Enterprise Data Pipeline
Learning Path
Hands-on Labs
Each objective has a coding lab that opens in VS Code in your browser
Build DataPipeline with Instructor
You will build a `DataPipeline` class that ingests raw enterprise documents (contracts, tickets, clinical notes) and proprietary file formats (DOCX, PPTX, Excel spreadsheets, email archives, Slack exports) via format-specific parsers. Connect bulk ingestion connectors — REST API endpoints for SaaS platforms, data warehouse extractors for Snowflake and BigQuery, and streaming sources via webhooks. Use Instructor with Pydantic models to extract structured training pairs. Each extracted pair includes input text, expected output, and quality metadata. Implement PII scrubbing before fine-tuning — combine regex pattern matching with LLM-based entity detection for names, SSNs, emails, and financial data. Configure redaction policies per document type, run a secondary verification scan, and maintain a full audit trail of scrubbed entities. Implement `extract_training_pairs()` that processes documents in batches, validates output schema, and scores data quality. Use Gemini Code Execution to clean and normalize text before extraction.
Implement distillation data generation
You will use GPT-4o as a teacher model to generate expert-quality answers for your domain, storing them as training data for smaller models. Build `DistillationGenerator` that takes enterprise questions, calls `client.chat.completions.create()` for frontier answers, validates quality with Instructor's `response_model` parameter, and outputs JSONL training files. Implement `generate_expert_pairs()` with exponential-backoff retry logic and embedding-based deduplication.

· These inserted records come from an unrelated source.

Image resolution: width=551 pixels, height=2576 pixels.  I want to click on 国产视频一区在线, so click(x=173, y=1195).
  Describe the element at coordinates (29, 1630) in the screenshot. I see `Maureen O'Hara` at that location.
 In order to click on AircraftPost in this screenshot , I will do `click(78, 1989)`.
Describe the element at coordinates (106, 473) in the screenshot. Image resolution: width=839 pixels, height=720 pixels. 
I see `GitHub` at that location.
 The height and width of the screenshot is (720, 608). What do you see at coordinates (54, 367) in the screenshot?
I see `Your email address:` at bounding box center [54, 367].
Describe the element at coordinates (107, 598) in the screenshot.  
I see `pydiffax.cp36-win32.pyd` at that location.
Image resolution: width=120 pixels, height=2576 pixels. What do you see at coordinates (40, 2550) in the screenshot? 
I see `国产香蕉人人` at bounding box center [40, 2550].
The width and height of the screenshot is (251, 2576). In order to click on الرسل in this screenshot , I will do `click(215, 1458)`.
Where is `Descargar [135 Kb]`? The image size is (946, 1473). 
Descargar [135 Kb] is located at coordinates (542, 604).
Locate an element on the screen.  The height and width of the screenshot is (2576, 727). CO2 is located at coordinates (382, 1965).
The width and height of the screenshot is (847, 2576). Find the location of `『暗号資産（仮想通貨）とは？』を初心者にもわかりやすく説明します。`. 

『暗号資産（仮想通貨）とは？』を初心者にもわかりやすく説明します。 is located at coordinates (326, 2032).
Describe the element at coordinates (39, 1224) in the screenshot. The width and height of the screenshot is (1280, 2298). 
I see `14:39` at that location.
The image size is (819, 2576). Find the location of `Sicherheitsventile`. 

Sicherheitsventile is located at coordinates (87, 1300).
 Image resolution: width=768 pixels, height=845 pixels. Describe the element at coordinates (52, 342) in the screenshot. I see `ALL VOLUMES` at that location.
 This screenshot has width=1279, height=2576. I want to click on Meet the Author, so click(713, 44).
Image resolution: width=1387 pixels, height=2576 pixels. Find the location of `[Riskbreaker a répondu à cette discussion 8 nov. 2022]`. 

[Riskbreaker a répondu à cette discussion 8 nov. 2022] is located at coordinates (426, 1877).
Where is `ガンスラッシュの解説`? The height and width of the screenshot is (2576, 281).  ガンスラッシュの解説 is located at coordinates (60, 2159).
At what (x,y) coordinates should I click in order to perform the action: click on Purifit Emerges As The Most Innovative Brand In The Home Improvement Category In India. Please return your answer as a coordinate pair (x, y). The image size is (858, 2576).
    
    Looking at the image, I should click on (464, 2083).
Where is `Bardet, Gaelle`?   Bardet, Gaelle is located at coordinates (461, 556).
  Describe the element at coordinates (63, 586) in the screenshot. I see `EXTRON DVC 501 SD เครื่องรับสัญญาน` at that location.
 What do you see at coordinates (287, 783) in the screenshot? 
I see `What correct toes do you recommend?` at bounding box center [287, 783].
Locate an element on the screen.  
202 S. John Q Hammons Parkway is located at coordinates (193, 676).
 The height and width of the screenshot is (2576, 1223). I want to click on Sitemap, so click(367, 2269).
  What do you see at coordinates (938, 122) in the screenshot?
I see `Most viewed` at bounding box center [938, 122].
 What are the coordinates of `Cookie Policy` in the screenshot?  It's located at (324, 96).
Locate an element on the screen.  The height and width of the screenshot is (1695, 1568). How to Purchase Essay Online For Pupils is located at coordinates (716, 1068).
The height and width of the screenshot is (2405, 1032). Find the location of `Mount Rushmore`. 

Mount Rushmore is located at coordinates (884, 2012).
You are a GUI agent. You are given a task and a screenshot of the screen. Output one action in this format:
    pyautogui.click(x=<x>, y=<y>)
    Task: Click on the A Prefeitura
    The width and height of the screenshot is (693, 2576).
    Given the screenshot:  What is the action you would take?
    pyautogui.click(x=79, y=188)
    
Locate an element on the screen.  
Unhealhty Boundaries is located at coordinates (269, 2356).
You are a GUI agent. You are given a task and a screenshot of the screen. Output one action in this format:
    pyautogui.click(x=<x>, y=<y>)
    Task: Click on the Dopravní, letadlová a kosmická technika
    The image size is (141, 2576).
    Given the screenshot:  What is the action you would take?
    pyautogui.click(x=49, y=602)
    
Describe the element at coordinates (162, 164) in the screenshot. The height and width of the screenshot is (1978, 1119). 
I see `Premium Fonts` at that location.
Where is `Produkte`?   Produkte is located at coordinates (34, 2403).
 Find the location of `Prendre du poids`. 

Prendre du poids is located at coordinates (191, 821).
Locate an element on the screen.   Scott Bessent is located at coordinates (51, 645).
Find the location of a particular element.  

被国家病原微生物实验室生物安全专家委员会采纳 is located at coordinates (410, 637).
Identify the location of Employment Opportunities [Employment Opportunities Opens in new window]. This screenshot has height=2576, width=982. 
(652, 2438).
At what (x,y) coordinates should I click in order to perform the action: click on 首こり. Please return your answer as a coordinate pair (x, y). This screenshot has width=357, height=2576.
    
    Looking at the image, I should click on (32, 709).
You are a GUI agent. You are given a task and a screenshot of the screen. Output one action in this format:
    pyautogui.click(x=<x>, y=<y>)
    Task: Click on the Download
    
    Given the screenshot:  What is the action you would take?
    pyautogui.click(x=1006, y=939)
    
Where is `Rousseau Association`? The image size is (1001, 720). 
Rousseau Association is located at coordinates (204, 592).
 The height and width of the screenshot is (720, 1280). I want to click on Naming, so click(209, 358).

Build data quality dashboard
You will build a `QualityAnalyzer` class that scores your training dataset across four dimensions: diversity (topic spread), balance (label distribution), coverage (edge case representation), and consistency (contradictory examples). Use Gemini's `generate_content()` to analyze dataset statistics and flag potential issues. Implement ETL orchestration with scheduled ingestion runs triggered by cron or webhook, incremental ingestion using high-water-mark checkpoints to process only new data, pipeline state tracking in PostgreSQL, idempotent retry on transient failures, and a status endpoint reporting pipeline health. Implement `analyze_dataset()` that outputs a typed `QualityReport` Pydantic model with per-dimension scores and actionable recommendations.
Build data validation pipeline
You will build an automated data validation pipeline that checks training data quality before fine-tuning. Implement schema validation for each data format (instruction, conversation, preference), detect duplicates using MinHash, identify toxic or low-quality samples using an LLM-as-judge filter, compute dataset statistics (token distributions, label balance), and generate a validation report. Deploy as a FastAPI endpoint that accepts a dataset path and returns pass/fail with detailed metrics.
Optimize data pipeline throughput
You will optimize the data pipeline for throughput by implementing parallel processing, batched API calls, and incremental ingestion. Build a pipeline orchestrator that splits large document sets into chunks, processes them in parallel workers, batches Instructor extraction calls (up to 50 documents per batch), implements retry logic with exponential backoff for API failures, and tracks throughput metrics (docs/sec, tokens/sec). Compare sequential vs parallel performance and achieve at least 5x throughput improvement.
Build data lineage tracker
You will build a data lineage tracking system that records the provenance of every training example. Track source document, extraction method, transformation steps, quality scores, and inclusion/exclusion decisions. Implement a LineageRecord Pydantic model stored in PostgreSQL. Build a FastAPI API to query lineage by example ID, source document, or quality score range. Create a lineage visualization showing the flow from raw documents through extraction, transformation, and final dataset inclusion.